▶ [Task data]:
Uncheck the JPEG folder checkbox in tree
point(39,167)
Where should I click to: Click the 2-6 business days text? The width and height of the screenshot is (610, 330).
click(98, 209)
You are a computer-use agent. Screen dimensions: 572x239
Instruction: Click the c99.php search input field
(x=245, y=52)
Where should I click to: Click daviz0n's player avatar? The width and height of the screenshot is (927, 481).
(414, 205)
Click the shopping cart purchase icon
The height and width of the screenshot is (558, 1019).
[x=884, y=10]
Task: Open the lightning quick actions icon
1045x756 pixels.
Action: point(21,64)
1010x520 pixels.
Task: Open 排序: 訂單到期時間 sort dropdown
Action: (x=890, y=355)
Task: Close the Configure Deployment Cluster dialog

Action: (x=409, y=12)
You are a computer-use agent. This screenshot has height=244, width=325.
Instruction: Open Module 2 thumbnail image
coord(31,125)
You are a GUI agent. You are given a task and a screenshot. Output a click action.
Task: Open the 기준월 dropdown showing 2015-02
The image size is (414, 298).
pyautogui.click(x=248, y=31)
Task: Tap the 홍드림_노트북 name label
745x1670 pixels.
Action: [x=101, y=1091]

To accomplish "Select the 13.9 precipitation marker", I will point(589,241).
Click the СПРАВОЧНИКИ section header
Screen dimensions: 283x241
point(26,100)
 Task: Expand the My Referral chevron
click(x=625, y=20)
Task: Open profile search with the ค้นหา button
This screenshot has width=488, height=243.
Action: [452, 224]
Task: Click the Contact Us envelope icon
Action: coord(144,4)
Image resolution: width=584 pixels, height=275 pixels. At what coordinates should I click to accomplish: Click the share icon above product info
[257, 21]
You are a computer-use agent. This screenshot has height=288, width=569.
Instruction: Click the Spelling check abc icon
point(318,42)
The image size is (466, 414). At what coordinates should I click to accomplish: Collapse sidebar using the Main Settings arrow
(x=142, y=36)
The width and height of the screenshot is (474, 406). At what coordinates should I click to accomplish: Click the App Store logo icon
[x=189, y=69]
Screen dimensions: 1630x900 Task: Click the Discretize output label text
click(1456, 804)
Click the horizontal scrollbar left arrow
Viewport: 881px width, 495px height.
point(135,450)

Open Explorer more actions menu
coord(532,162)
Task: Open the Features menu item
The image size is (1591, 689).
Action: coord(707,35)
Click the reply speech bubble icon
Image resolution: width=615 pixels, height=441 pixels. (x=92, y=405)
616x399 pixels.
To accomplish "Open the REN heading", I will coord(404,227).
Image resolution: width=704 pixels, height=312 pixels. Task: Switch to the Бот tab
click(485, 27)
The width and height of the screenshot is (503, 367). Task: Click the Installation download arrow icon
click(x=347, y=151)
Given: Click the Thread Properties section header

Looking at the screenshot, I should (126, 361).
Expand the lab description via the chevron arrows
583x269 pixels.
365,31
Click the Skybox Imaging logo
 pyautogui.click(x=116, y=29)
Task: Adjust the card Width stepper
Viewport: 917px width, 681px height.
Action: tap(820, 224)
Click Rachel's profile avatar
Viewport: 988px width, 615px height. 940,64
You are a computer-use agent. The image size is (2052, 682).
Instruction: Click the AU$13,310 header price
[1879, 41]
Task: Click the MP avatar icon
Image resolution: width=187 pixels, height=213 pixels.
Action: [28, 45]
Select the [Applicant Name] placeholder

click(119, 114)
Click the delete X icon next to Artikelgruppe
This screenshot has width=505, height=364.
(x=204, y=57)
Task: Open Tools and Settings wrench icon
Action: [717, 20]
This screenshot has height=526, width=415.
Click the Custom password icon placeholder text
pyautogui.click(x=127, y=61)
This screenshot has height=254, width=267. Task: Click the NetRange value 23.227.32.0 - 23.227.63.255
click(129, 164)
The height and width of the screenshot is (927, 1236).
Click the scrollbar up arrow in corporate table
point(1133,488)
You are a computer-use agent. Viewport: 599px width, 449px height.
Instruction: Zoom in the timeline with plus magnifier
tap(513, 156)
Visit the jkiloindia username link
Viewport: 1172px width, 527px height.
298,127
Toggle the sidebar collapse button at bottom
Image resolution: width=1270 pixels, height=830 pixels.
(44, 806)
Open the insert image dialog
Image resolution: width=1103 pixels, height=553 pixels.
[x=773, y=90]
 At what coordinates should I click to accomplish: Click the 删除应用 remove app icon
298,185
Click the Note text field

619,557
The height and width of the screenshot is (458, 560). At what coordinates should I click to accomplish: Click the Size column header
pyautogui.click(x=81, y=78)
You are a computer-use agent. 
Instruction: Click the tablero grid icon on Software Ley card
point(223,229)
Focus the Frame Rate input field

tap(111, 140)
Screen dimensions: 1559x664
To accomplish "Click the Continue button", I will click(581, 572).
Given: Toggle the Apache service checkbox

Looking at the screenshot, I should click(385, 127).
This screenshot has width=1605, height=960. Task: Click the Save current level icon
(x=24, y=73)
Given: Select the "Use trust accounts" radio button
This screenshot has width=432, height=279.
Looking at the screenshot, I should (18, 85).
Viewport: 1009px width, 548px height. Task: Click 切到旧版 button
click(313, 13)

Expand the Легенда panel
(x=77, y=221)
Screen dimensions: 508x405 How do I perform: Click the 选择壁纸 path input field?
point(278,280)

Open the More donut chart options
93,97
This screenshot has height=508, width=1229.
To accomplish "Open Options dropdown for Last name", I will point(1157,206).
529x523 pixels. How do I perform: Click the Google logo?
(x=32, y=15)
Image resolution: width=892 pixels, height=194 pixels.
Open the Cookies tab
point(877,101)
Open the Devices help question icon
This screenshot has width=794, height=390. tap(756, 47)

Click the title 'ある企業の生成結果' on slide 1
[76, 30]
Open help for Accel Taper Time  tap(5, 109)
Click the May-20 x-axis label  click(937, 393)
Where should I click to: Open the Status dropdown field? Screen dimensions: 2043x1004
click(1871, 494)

▶ [Written request]: Rewrite all of the material above so that "shopping cart" becomes "basket" wherever it appears, and leave everything else unchanged.

▶ [Answer to the problem]:
Uncheck the JPEG folder checkbox in tree
point(39,167)
Where should I click to: Click the 2-6 business days text? The width and height of the screenshot is (610, 330).
click(98, 209)
You are a computer-use agent. Screen dimensions: 572x239
Instruction: Click the c99.php search input field
(x=245, y=52)
Where should I click to: Click daviz0n's player avatar? The width and height of the screenshot is (927, 481).
(414, 205)
Click the basket purchase icon
The height and width of the screenshot is (558, 1019).
[x=884, y=10]
Task: Open the lightning quick actions icon
1045x756 pixels.
Action: point(21,64)
1010x520 pixels.
Task: Open 排序: 訂單到期時間 sort dropdown
Action: (x=890, y=355)
Task: Close the Configure Deployment Cluster dialog

Action: (x=409, y=12)
You are a computer-use agent. This screenshot has height=244, width=325.
Instruction: Open Module 2 thumbnail image
coord(31,125)
You are a GUI agent. You are given a task and a screenshot. Output a click action.
Task: Open the 기준월 dropdown showing 2015-02
The image size is (414, 298).
pyautogui.click(x=248, y=31)
Task: Tap the 홍드림_노트북 name label
745x1670 pixels.
Action: [x=101, y=1091]

To accomplish "Select the 13.9 precipitation marker", I will point(589,241).
Click the СПРАВОЧНИКИ section header
Screen dimensions: 283x241
point(26,100)
 Task: Expand the My Referral chevron
click(x=625, y=20)
Task: Open profile search with the ค้นหา button
This screenshot has width=488, height=243.
Action: [452, 224]
Task: Click the Contact Us envelope icon
Action: coord(144,4)
Image resolution: width=584 pixels, height=275 pixels. At what coordinates should I click to accomplish: Click the share icon above product info
[257, 21]
You are a computer-use agent. This screenshot has height=288, width=569.
Instruction: Click the Spelling check abc icon
point(318,42)
The image size is (466, 414). At what coordinates should I click to accomplish: Collapse sidebar using the Main Settings arrow
(x=142, y=36)
The width and height of the screenshot is (474, 406). At what coordinates should I click to accomplish: Click the App Store logo icon
[x=189, y=69]
Screen dimensions: 1630x900 Task: Click the Discretize output label text
click(1456, 804)
Click the horizontal scrollbar left arrow
Viewport: 881px width, 495px height.
point(135,450)

Open Explorer more actions menu
coord(532,162)
Task: Open the Features menu item
The image size is (1591, 689).
Action: coord(707,35)
Click the reply speech bubble icon
Image resolution: width=615 pixels, height=441 pixels. (x=92, y=405)
616x399 pixels.
To accomplish "Open the REN heading", I will coord(404,227).
Image resolution: width=704 pixels, height=312 pixels. Task: Switch to the Бот tab
click(485, 27)
The width and height of the screenshot is (503, 367). Task: Click the Installation download arrow icon
click(x=347, y=151)
Given: Click the Thread Properties section header

Looking at the screenshot, I should (126, 361).
Expand the lab description via the chevron arrows
583x269 pixels.
365,31
Click the Skybox Imaging logo
 pyautogui.click(x=116, y=29)
Task: Adjust the card Width stepper
Viewport: 917px width, 681px height.
Action: tap(820, 224)
Click Rachel's profile avatar
Viewport: 988px width, 615px height. 940,64
You are a computer-use agent. The image size is (2052, 682).
Instruction: Click the AU$13,310 header price
[1879, 41]
Task: Click the MP avatar icon
Image resolution: width=187 pixels, height=213 pixels.
Action: [28, 45]
Select the [Applicant Name] placeholder

click(119, 114)
Click the delete X icon next to Artikelgruppe
This screenshot has width=505, height=364.
(x=204, y=57)
Task: Open Tools and Settings wrench icon
Action: [717, 20]
This screenshot has height=526, width=415.
Click the Custom password icon placeholder text
pyautogui.click(x=127, y=61)
This screenshot has height=254, width=267. Task: Click the NetRange value 23.227.32.0 - 23.227.63.255
click(129, 164)
The height and width of the screenshot is (927, 1236).
Click the scrollbar up arrow in corporate table
point(1133,488)
You are a computer-use agent. Viewport: 599px width, 449px height.
Instruction: Zoom in the timeline with plus magnifier
tap(513, 156)
Visit the jkiloindia username link
Viewport: 1172px width, 527px height.
298,127
Toggle the sidebar collapse button at bottom
Image resolution: width=1270 pixels, height=830 pixels.
(44, 806)
Open the insert image dialog
Image resolution: width=1103 pixels, height=553 pixels.
[x=773, y=90]
 At what coordinates should I click to accomplish: Click the 删除应用 remove app icon
298,185
Click the Note text field

619,557
The height and width of the screenshot is (458, 560). At what coordinates should I click to accomplish: Click the Size column header
pyautogui.click(x=81, y=78)
You are a computer-use agent. 
Instruction: Click the tablero grid icon on Software Ley card
point(223,229)
Focus the Frame Rate input field

tap(111, 140)
Screen dimensions: 1559x664
To accomplish "Click the Continue button", I will click(581, 572).
Given: Toggle the Apache service checkbox

Looking at the screenshot, I should click(385, 127).
This screenshot has width=1605, height=960. Task: Click the Save current level icon
(x=24, y=73)
Given: Select the "Use trust accounts" radio button
This screenshot has width=432, height=279.
Looking at the screenshot, I should (18, 85).
Viewport: 1009px width, 548px height. Task: Click 切到旧版 button
click(313, 13)

Expand the Легенда panel
(x=77, y=221)
Screen dimensions: 508x405 How do I perform: Click the 选择壁纸 path input field?
point(278,280)

Open the More donut chart options
93,97
This screenshot has height=508, width=1229.
To accomplish "Open Options dropdown for Last name", I will point(1157,206).
529x523 pixels. How do I perform: Click the Google logo?
(x=32, y=15)
Image resolution: width=892 pixels, height=194 pixels.
Open the Cookies tab
point(877,101)
Open the Devices help question icon
This screenshot has width=794, height=390. tap(756, 47)

Click the title 'ある企業の生成結果' on slide 1
[76, 30]
Open help for Accel Taper Time  tap(5, 109)
Click the May-20 x-axis label  click(937, 393)
Where should I click to: Open the Status dropdown field? Screen dimensions: 2043x1004
click(1871, 494)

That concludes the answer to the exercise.